19

UNA tarde en que visitan la fuente del Marne, o quizá sea en Azay-le-Rideau, nada es seguro, pasean en el aire templado y hablan de las formas de amar, de la dulce variedad.

—¿Cuáles son? —quiere saber ella.

Dean comienza con fingida indiferencia, y despliega un racimo de alternativas para encubrir la que realmente desea. Se lo ha dicho cien veces a sí mismo, ensayando, pero aun así el corazón le da un brinco. Ella escucha impasible. Caminan lentamente, mirando al suelo. Parecen, de lejos, como compañeros de clase que hablan, quizá, de un examen.

—Tiene que doler —dice ella.

—No —dice él, y añade, con toda naturalidad—: Si duele, paramos. Podemos probar —agrega.

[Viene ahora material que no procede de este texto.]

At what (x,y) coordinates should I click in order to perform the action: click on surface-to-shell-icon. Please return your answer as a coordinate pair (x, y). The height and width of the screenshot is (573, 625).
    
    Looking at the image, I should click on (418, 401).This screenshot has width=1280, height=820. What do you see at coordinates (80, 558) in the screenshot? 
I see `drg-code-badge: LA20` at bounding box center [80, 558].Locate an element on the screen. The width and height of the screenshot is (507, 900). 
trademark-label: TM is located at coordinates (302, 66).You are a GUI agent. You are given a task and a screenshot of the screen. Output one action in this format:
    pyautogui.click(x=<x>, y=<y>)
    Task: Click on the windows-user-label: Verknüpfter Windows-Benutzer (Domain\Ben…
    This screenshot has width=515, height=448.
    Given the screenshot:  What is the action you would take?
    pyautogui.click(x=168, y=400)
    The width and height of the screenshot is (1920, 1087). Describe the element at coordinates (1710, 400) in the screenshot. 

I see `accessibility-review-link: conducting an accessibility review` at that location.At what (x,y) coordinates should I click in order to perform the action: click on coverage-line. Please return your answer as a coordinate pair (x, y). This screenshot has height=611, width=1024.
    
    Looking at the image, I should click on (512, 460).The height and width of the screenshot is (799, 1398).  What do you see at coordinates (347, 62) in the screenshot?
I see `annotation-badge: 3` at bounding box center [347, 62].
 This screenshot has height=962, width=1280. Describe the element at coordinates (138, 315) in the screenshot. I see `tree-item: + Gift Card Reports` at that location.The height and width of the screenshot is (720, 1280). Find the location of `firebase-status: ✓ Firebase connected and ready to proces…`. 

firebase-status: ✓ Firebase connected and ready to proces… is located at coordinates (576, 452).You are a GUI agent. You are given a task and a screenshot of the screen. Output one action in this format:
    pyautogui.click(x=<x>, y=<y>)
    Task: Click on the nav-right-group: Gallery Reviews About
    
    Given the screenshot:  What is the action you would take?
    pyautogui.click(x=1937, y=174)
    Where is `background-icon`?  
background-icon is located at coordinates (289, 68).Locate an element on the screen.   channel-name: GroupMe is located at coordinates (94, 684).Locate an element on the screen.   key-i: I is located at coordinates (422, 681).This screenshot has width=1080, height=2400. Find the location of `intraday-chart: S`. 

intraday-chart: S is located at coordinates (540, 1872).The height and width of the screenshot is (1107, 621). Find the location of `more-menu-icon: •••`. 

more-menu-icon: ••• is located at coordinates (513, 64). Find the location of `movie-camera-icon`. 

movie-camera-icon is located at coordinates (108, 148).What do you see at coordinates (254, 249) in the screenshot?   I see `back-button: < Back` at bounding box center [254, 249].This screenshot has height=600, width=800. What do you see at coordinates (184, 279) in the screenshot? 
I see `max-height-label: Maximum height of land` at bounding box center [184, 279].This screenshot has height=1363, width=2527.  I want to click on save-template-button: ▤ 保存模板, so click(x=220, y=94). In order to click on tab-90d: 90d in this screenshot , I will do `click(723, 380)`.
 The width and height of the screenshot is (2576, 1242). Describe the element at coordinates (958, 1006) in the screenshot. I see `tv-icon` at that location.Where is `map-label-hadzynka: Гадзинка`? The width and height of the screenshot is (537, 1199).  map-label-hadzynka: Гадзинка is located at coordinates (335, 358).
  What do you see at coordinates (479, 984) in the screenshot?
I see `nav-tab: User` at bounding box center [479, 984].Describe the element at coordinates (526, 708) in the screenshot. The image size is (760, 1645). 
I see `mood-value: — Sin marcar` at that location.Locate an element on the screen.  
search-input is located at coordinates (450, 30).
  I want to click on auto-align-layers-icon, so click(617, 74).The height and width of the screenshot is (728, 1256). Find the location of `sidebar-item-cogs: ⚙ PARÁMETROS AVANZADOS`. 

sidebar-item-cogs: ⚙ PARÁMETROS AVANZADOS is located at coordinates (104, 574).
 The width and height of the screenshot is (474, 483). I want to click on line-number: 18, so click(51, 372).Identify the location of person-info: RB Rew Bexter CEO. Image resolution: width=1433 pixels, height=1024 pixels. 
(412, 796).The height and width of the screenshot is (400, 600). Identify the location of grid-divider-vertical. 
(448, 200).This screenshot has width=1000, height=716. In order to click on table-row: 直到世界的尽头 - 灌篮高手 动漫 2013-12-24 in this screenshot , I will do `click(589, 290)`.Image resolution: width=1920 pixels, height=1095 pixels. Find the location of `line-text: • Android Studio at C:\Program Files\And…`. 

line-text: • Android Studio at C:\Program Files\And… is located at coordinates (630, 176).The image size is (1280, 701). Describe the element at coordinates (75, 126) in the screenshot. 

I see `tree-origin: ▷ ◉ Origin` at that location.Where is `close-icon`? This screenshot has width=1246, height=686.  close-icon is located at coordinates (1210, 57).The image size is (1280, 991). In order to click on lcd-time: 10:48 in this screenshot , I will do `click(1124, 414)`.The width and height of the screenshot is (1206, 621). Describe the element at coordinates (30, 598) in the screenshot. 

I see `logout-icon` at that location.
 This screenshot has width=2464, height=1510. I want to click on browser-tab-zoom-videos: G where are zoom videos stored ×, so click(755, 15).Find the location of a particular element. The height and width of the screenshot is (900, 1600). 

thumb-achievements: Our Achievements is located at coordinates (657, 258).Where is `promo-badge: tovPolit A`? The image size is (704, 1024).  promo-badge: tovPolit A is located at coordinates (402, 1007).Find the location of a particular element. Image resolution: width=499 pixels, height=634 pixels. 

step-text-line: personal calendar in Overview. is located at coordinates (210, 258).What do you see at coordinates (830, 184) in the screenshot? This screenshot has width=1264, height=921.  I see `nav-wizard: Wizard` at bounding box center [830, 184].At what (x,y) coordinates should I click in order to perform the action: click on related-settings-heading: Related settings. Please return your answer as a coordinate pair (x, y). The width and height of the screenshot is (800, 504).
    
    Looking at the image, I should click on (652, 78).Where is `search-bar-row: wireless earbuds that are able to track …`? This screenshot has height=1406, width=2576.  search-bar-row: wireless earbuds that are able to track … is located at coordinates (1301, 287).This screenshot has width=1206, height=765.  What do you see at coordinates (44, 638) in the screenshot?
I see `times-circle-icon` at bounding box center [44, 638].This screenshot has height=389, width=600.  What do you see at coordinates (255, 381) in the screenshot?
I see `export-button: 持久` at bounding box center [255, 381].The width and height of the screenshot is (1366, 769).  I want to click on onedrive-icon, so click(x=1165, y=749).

No hay respuesta, pero ella parece acceder. Sí. Algún día. Él sufre un instante de vértigo, como si huyera tras cometer un robo. Empieza a explicarlo mejor, a moldear una derivación, a hacerla insólita, ordinaria, lo que suene más correcto. Ella entiende sólo un poco de lo que él está diciendo. Dean habla como en un delirio. Por último se percata y se obliga a parar. Han llegado al coche. Él le abre la puerta y luego rodea el coche hasta la del conductor. Se concentra, ocupado con las llaves. Ella pregunta por qué ha tardado tanto en hablarle de eso. A él no se le ocurre ninguna respuesta.

—No lo sé —dice—. Cada cosa en su momento.

Comment?

Ella es muy prosaica. Él mueve la cabeza: nada. Ella le mira y él se pone nervioso. Ella le ha sumido en la desesperación.

Luego, en ese cochazo que para mí existe en sueños, como el holandés errante, como el cuerno de Roldán, que recorre espectral las carreteras desiertas de Francia, con los faros apagados y su elegancia un poco astrosa; en ese Delage azul con portezuelas que se abren hacia atrás, vuelven hacia casa, sus rodillas tocándose, hundidos en los asientos. Los pueblos se difuminan, los ríos se oscurecen. Ella le desabrocha y le saca la polla, erecta, pálida como una garza en el crepúsculo, y los dos miran hacia la carretera que se extiende delante, como cualquier pareja. Forma con los dedos un anillo que se inserta suavemente y luego, sereno, desciende. Sus dedos finos. Ella gira la cabeza para ver lo que está haciendo. Dean conduce erguido como un chófer. Apenas respira.

—Me gusta tu profil —dice ella—. ¿Cómo se dice?

—Perfil.

Su voz suena ausente.

—Me gusta tu perfil. No, me encanta tu perfil. Gustar es poco.

Está de buen humor. Está muy juguetona. Cuando entran en el edificio de Annie, ella se convierte en la secretaria. Van a dictar unas cartas. ¿Ah, sí? Vive sola, confiesa, al subir las escaleras. ¿De veras?, dice el jefe. Oui. Una vez en el cuarto se desvisten de modo independiente, como rusos que comparten un compartimento de tren. Luego se colocan cara a cara.

—Ah —murmura ella.

—¿Qué?

—Es una gran machine á écrire.

Está tan mojada cuando él le pone las almohadas bajo su vientre reluciente que la penetra en un solo movimiento, largo y delicioso. Empiezan despacio. Cuando está a punto de correrse, saca la polla y la deja enfriarse. Luego vuelve a empezar, guiándola con una mano, introduciéndola como un anzuelo. Ella, poco a poco, imprime rotación a las caderas, empieza a gemir. Es como atender a una lunática. Al final, vuelve a sacarla. Mientras aguarda, tranquilo, deliberado, sus ojos buscan lubricantes: su crema facial, frascos del armoire. Le distraen. Su presencia le asusta, como si fueran pruebas. Empiezan otra vez y ahora no se detienen hasta que ella grita y él siente que se corre, en ráfagas largas y convulsas, tocando hueso con el glande, o eso le parece. Yacen de costado, extenuados, como si acabaran de atracar en la playa una barca grande.

—Ha sido mejor que nunca —dice ella, al fin—. El mejor.

El mira hacia arriba en la oscuridad.

—¿Phillip?

—Sí —dice él.

—Vaya machine, ¿eh? —dice ella—. ¿Siempre es tan bueno?

—Creo que no.

Ella le toca. Está todavía bastante grande.

—Creo que está más grande —dice ella.

—Un poco, quizá.

—Tenemos que escribir más cartas.

La noche no es fría. Es silenciosa, de una claridad cortante. Dominando los tejados oscuros, muy juntos, los chapiteles de la ciudad se yerguen iluminados, bañados de luz terrenal.